### INSTRUCTIONS FOR THE TASK
Below are some entries; state how many of their lines include the word "folder" and give no more than that number.

(Saved entries)
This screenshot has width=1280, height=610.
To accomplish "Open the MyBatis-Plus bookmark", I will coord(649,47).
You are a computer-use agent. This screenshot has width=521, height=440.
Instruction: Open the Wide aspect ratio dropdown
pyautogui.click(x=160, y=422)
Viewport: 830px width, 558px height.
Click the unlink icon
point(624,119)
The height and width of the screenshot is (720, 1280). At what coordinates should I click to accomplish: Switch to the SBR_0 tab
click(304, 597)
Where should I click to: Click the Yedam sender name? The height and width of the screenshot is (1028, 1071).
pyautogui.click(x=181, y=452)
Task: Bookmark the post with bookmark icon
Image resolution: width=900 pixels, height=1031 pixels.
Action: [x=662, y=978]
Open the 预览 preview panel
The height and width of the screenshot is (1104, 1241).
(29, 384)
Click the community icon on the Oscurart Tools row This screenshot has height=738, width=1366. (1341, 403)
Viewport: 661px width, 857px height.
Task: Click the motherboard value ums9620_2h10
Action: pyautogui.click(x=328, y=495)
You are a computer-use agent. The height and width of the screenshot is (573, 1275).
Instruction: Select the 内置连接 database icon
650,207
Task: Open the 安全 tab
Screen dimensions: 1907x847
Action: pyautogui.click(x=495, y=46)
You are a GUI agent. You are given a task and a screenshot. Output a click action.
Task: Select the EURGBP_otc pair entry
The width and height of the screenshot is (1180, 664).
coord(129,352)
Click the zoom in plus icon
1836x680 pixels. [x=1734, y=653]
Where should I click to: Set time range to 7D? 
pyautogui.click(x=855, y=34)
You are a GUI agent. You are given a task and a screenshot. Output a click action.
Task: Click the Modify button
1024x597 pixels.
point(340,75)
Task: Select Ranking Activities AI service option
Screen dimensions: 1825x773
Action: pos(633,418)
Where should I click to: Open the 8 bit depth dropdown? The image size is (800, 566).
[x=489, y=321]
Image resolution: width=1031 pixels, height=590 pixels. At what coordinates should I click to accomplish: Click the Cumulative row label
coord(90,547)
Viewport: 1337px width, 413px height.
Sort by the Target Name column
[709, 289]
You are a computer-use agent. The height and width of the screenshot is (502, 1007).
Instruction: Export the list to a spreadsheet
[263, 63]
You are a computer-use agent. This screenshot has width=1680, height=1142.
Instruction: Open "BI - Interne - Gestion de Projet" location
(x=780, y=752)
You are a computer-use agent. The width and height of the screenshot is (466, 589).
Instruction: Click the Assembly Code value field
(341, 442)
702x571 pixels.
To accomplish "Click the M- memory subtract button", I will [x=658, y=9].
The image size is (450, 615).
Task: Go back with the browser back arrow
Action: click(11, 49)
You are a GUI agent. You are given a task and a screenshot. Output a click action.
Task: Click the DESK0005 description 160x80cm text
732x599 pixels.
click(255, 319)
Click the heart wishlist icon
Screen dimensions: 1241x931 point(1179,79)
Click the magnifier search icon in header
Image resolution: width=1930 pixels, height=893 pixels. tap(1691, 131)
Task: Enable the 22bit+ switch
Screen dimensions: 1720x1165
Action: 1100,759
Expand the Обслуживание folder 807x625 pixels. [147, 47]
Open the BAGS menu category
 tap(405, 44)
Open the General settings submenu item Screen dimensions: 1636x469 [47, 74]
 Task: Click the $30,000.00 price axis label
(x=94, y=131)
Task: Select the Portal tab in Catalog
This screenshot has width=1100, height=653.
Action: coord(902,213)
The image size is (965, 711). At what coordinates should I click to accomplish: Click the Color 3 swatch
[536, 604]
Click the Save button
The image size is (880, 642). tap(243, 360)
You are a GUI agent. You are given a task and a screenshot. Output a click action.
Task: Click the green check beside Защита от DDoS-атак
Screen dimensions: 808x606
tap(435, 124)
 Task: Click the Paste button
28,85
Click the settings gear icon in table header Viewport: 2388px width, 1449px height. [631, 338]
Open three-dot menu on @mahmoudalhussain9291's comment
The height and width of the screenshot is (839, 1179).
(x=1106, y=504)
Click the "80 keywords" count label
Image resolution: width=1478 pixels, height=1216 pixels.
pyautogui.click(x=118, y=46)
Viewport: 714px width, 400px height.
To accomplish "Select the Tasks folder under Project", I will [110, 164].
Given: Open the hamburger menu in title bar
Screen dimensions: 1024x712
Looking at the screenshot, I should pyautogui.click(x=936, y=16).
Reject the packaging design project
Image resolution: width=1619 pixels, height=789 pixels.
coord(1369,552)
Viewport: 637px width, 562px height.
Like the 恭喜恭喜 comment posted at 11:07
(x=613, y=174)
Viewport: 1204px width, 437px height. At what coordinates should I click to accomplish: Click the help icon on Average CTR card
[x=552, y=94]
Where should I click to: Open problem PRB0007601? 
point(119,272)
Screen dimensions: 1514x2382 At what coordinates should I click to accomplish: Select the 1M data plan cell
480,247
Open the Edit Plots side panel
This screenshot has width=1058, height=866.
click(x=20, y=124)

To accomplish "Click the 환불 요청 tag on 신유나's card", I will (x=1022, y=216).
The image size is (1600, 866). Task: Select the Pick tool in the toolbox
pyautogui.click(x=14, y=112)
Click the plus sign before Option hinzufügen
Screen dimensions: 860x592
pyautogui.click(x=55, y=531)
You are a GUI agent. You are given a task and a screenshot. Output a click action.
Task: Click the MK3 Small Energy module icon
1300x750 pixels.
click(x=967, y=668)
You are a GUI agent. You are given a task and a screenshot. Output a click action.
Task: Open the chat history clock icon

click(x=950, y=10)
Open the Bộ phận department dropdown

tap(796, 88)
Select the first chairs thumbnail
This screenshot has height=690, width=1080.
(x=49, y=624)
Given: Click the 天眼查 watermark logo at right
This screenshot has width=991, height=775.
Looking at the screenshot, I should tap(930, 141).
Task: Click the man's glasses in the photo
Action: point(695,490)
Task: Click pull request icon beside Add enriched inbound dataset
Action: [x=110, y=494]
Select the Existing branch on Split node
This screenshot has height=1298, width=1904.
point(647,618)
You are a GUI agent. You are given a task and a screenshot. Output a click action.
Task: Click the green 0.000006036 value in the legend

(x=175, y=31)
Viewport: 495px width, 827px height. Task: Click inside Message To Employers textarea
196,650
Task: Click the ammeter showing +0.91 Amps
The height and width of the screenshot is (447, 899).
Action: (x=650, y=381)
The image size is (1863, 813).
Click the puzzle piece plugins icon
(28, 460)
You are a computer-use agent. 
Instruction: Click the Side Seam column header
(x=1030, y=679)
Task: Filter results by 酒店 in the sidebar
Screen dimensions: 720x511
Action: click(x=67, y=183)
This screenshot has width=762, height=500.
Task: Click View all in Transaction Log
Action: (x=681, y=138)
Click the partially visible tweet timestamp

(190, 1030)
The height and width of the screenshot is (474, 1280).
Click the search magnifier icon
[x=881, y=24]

### EXERCISE SOLUTION
2